**Problem to work on**
Word for word, transcribe all of the records.

**Information supplied**
▶

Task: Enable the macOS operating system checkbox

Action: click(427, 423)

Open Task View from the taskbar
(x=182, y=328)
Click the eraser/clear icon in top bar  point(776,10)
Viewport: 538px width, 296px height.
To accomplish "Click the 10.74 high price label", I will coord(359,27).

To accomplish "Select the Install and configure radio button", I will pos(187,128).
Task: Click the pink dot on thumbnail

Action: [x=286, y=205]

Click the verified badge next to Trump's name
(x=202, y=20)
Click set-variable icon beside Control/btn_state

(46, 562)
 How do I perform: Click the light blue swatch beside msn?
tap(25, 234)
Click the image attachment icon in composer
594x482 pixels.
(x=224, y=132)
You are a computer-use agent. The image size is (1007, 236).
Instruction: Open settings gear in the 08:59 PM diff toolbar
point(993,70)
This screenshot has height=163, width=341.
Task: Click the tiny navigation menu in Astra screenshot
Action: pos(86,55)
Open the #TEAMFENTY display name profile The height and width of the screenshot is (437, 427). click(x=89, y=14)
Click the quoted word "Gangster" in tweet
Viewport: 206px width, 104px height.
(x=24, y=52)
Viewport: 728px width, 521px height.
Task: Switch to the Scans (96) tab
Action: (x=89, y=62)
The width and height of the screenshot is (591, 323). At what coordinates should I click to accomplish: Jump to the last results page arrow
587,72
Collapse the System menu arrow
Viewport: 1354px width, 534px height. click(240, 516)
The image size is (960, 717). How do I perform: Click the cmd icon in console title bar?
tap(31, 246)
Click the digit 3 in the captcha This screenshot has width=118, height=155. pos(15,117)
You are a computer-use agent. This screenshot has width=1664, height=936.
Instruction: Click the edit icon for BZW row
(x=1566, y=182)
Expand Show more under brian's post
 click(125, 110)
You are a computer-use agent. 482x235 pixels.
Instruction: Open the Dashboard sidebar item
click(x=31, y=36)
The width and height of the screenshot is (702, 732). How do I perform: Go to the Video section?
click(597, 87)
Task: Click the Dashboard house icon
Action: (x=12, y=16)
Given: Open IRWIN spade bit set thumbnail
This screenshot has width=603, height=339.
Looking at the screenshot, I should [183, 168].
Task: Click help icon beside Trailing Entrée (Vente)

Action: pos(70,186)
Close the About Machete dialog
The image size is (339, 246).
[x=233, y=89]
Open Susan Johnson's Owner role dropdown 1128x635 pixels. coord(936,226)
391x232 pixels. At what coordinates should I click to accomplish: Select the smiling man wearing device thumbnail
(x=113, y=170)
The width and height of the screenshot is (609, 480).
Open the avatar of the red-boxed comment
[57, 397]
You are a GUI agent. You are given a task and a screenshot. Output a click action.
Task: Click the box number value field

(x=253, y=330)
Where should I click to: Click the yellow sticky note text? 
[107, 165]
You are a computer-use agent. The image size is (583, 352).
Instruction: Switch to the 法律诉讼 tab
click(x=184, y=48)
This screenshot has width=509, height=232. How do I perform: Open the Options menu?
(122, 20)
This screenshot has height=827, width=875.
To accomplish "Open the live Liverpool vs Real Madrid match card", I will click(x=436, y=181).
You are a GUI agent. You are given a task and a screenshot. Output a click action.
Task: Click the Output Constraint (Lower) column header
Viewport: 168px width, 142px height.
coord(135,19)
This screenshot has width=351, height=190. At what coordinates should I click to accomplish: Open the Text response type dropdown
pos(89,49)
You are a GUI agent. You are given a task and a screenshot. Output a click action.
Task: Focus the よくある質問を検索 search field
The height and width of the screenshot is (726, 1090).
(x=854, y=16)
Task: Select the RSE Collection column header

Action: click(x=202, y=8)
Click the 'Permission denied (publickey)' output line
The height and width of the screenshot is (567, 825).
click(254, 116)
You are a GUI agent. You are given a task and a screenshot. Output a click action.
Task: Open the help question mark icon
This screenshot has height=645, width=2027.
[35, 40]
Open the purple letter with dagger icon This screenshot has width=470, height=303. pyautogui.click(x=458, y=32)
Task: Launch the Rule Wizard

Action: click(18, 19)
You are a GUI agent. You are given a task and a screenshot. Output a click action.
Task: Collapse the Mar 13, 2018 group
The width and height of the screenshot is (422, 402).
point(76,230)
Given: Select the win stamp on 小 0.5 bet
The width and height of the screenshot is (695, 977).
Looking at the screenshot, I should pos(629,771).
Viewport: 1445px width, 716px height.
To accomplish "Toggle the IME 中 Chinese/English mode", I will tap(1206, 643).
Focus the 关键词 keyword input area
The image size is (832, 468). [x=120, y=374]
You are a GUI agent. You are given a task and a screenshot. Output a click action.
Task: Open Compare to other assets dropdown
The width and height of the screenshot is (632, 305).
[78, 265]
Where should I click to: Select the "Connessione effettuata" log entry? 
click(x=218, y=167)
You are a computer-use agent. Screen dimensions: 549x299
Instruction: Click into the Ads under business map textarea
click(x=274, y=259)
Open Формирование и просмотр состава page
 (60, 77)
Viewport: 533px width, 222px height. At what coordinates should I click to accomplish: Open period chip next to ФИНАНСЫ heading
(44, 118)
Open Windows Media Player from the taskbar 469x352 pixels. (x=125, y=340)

◀

**Response area**
Task: Enable the macOS operating system checkbox

Action: click(427, 423)

Open Task View from the taskbar
(x=182, y=328)
Click the eraser/clear icon in top bar  point(776,10)
Viewport: 538px width, 296px height.
To accomplish "Click the 10.74 high price label", I will coord(359,27).

To accomplish "Select the Install and configure radio button", I will pos(187,128).
Task: Click the pink dot on thumbnail

Action: [x=286, y=205]

Click the verified badge next to Trump's name
(x=202, y=20)
Click set-variable icon beside Control/btn_state

(46, 562)
 How do I perform: Click the light blue swatch beside msn?
tap(25, 234)
Click the image attachment icon in composer
594x482 pixels.
(x=224, y=132)
You are a computer-use agent. The image size is (1007, 236).
Instruction: Open settings gear in the 08:59 PM diff toolbar
point(993,70)
This screenshot has height=163, width=341.
Task: Click the tiny navigation menu in Astra screenshot
Action: pos(86,55)
Open the #TEAMFENTY display name profile The height and width of the screenshot is (437, 427). click(x=89, y=14)
Click the quoted word "Gangster" in tweet
Viewport: 206px width, 104px height.
(x=24, y=52)
Viewport: 728px width, 521px height.
Task: Switch to the Scans (96) tab
Action: (x=89, y=62)
The width and height of the screenshot is (591, 323). At what coordinates should I click to accomplish: Jump to the last results page arrow
587,72
Collapse the System menu arrow
Viewport: 1354px width, 534px height. click(240, 516)
The image size is (960, 717). How do I perform: Click the cmd icon in console title bar?
tap(31, 246)
Click the digit 3 in the captcha This screenshot has width=118, height=155. pos(15,117)
You are a computer-use agent. This screenshot has width=1664, height=936.
Instruction: Click the edit icon for BZW row
(x=1566, y=182)
Expand Show more under brian's post
 click(125, 110)
You are a computer-use agent. 482x235 pixels.
Instruction: Open the Dashboard sidebar item
click(x=31, y=36)
The width and height of the screenshot is (702, 732). How do I perform: Go to the Video section?
click(597, 87)
Task: Click the Dashboard house icon
Action: (x=12, y=16)
Given: Open IRWIN spade bit set thumbnail
This screenshot has width=603, height=339.
Looking at the screenshot, I should [183, 168].
Task: Click help icon beside Trailing Entrée (Vente)

Action: pos(70,186)
Close the About Machete dialog
The image size is (339, 246).
[x=233, y=89]
Open Susan Johnson's Owner role dropdown 1128x635 pixels. coord(936,226)
391x232 pixels. At what coordinates should I click to accomplish: Select the smiling man wearing device thumbnail
(x=113, y=170)
The width and height of the screenshot is (609, 480).
Open the avatar of the red-boxed comment
[57, 397]
You are a GUI agent. You are given a task and a screenshot. Output a click action.
Task: Click the box number value field

(x=253, y=330)
Where should I click to: Click the yellow sticky note text? 
[107, 165]
You are a computer-use agent. The image size is (583, 352).
Instruction: Switch to the 法律诉讼 tab
click(x=184, y=48)
This screenshot has width=509, height=232. How do I perform: Open the Options menu?
(122, 20)
This screenshot has height=827, width=875.
To accomplish "Open the live Liverpool vs Real Madrid match card", I will click(x=436, y=181).
You are a GUI agent. You are given a task and a screenshot. Output a click action.
Task: Click the Output Constraint (Lower) column header
Viewport: 168px width, 142px height.
coord(135,19)
This screenshot has width=351, height=190. At what coordinates should I click to accomplish: Open the Text response type dropdown
pos(89,49)
You are a GUI agent. You are given a task and a screenshot. Output a click action.
Task: Focus the よくある質問を検索 search field
The height and width of the screenshot is (726, 1090).
(x=854, y=16)
Task: Select the RSE Collection column header

Action: click(x=202, y=8)
Click the 'Permission denied (publickey)' output line
The height and width of the screenshot is (567, 825).
click(254, 116)
You are a GUI agent. You are given a task and a screenshot. Output a click action.
Task: Open the help question mark icon
This screenshot has height=645, width=2027.
[35, 40]
Open the purple letter with dagger icon This screenshot has width=470, height=303. pyautogui.click(x=458, y=32)
Task: Launch the Rule Wizard

Action: click(18, 19)
You are a GUI agent. You are given a task and a screenshot. Output a click action.
Task: Collapse the Mar 13, 2018 group
The width and height of the screenshot is (422, 402).
point(76,230)
Given: Select the win stamp on 小 0.5 bet
The width and height of the screenshot is (695, 977).
Looking at the screenshot, I should pos(629,771).
Viewport: 1445px width, 716px height.
To accomplish "Toggle the IME 中 Chinese/English mode", I will tap(1206, 643).
Focus the 关键词 keyword input area
The image size is (832, 468). [x=120, y=374]
You are a GUI agent. You are given a task and a screenshot. Output a click action.
Task: Open Compare to other assets dropdown
The width and height of the screenshot is (632, 305).
[78, 265]
Where should I click to: Select the "Connessione effettuata" log entry? 
click(x=218, y=167)
You are a computer-use agent. Screen dimensions: 549x299
Instruction: Click into the Ads under business map textarea
click(x=274, y=259)
Open Формирование и просмотр состава page
 (60, 77)
Viewport: 533px width, 222px height. At what coordinates should I click to accomplish: Open period chip next to ФИНАНСЫ heading
(44, 118)
Open Windows Media Player from the taskbar 469x352 pixels. (x=125, y=340)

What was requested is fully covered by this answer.